● **YOUR GOAL**:
Please pick out every line of the items below that contains the string "Where" and copy those lines. Case counts.

● **TASK INPUTS**:
- - - -
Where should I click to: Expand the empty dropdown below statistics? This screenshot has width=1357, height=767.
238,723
- - - -
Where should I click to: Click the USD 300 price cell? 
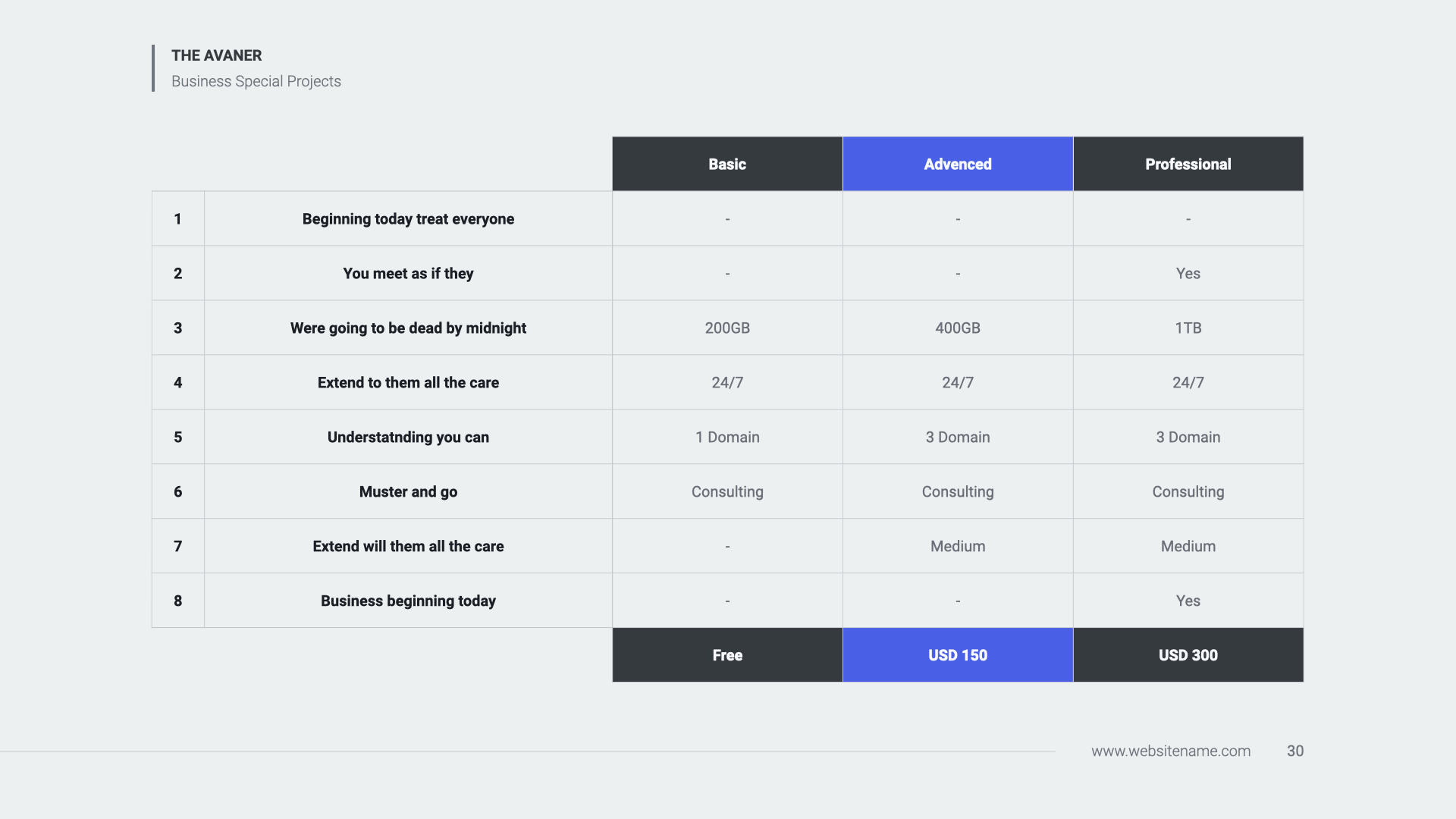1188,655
- - - -
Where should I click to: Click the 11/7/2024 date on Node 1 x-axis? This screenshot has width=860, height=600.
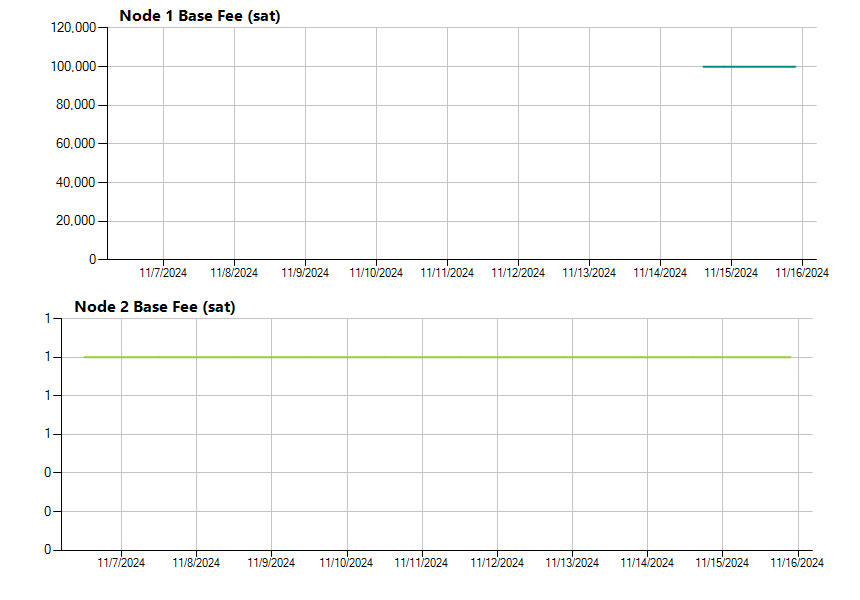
- - - -
● **EXERCISE RESPONSE**:
Where should I click to: Expand the empty dropdown below statistics? This screenshot has width=1357, height=767.
Where should I click to: Click the USD 300 price cell? 
Where should I click to: Click the 11/7/2024 date on Node 1 x-axis? This screenshot has width=860, height=600.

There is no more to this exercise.